▶ [PROBLEM DETAILS] Copy out the rows below without any change, from the start of the rows through the line containing "pyautogui.click(x=61, y=152)". Include both ends and nothing after that line.

___ EXERCISE MATERIAL ___

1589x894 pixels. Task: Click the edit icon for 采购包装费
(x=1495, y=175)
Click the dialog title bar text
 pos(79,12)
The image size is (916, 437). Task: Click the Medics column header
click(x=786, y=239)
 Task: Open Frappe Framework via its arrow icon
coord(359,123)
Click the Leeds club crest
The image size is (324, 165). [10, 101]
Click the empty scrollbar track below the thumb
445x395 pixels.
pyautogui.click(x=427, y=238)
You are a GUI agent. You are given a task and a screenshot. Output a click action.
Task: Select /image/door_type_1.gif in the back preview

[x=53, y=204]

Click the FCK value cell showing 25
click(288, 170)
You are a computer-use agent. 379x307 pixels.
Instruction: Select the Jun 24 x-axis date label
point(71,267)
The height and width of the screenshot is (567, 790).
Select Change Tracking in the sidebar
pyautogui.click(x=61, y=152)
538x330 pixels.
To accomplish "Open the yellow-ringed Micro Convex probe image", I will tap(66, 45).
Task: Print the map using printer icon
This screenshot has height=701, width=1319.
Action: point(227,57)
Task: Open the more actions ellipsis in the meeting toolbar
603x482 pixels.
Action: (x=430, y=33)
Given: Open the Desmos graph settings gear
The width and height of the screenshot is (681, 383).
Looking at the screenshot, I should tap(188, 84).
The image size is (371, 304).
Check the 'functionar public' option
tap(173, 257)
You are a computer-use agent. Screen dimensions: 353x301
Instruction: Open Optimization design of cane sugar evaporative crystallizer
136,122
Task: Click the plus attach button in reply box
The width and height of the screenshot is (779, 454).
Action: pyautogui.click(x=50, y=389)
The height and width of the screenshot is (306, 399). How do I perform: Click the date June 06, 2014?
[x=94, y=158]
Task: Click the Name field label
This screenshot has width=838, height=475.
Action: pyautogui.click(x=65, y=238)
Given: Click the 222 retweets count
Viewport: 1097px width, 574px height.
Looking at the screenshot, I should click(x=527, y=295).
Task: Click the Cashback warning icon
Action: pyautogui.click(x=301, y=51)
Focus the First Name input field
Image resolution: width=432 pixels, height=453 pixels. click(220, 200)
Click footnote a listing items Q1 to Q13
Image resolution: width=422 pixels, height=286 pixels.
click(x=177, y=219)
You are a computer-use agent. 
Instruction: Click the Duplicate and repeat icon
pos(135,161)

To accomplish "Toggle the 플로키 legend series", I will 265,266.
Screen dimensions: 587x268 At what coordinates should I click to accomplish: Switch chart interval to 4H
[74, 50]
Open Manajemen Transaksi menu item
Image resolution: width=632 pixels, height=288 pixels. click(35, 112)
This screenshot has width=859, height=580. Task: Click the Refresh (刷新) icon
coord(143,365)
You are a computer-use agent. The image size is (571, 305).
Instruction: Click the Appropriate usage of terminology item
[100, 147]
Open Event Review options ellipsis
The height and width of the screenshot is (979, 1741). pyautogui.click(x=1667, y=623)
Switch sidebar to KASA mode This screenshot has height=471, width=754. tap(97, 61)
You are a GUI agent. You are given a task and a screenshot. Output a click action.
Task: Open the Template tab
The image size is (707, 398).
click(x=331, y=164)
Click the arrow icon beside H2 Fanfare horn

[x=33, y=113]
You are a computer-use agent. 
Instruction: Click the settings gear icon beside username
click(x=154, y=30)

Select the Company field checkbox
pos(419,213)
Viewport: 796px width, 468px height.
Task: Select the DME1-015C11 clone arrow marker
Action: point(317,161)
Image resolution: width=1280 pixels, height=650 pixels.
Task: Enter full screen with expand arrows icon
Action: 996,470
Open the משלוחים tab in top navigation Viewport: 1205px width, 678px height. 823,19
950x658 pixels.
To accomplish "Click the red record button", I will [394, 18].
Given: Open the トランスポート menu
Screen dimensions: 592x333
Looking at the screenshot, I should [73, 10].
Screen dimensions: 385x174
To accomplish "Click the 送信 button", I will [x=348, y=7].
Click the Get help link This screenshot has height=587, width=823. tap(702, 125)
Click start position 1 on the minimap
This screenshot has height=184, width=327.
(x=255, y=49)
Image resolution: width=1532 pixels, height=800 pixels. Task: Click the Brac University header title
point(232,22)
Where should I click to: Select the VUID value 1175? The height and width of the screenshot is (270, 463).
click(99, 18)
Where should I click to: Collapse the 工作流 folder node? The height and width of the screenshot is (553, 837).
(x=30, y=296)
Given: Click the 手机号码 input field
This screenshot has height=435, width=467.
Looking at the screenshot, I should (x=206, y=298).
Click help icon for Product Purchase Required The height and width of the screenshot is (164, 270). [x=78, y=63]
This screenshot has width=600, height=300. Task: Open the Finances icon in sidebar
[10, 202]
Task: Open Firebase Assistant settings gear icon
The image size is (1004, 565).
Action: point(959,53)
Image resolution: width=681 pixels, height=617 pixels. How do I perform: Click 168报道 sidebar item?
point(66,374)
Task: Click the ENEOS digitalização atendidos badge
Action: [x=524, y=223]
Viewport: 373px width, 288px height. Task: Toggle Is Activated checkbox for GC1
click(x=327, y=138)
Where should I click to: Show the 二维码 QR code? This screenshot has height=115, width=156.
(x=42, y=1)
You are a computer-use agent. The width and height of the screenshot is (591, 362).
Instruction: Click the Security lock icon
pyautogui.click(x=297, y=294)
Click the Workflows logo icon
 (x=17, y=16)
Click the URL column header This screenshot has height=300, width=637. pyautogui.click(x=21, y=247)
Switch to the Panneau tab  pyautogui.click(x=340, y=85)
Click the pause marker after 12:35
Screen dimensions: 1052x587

___

▶ [EXPECTED ANSWER]
1589x894 pixels. Task: Click the edit icon for 采购包装费
(x=1495, y=175)
Click the dialog title bar text
 pos(79,12)
The image size is (916, 437). Task: Click the Medics column header
click(x=786, y=239)
 Task: Open Frappe Framework via its arrow icon
coord(359,123)
Click the Leeds club crest
The image size is (324, 165). [10, 101]
Click the empty scrollbar track below the thumb
445x395 pixels.
pyautogui.click(x=427, y=238)
You are a GUI agent. You are given a task and a screenshot. Output a click action.
Task: Select /image/door_type_1.gif in the back preview

[x=53, y=204]

Click the FCK value cell showing 25
click(288, 170)
You are a computer-use agent. 379x307 pixels.
Instruction: Select the Jun 24 x-axis date label
point(71,267)
The height and width of the screenshot is (567, 790).
Select Change Tracking in the sidebar
pyautogui.click(x=61, y=152)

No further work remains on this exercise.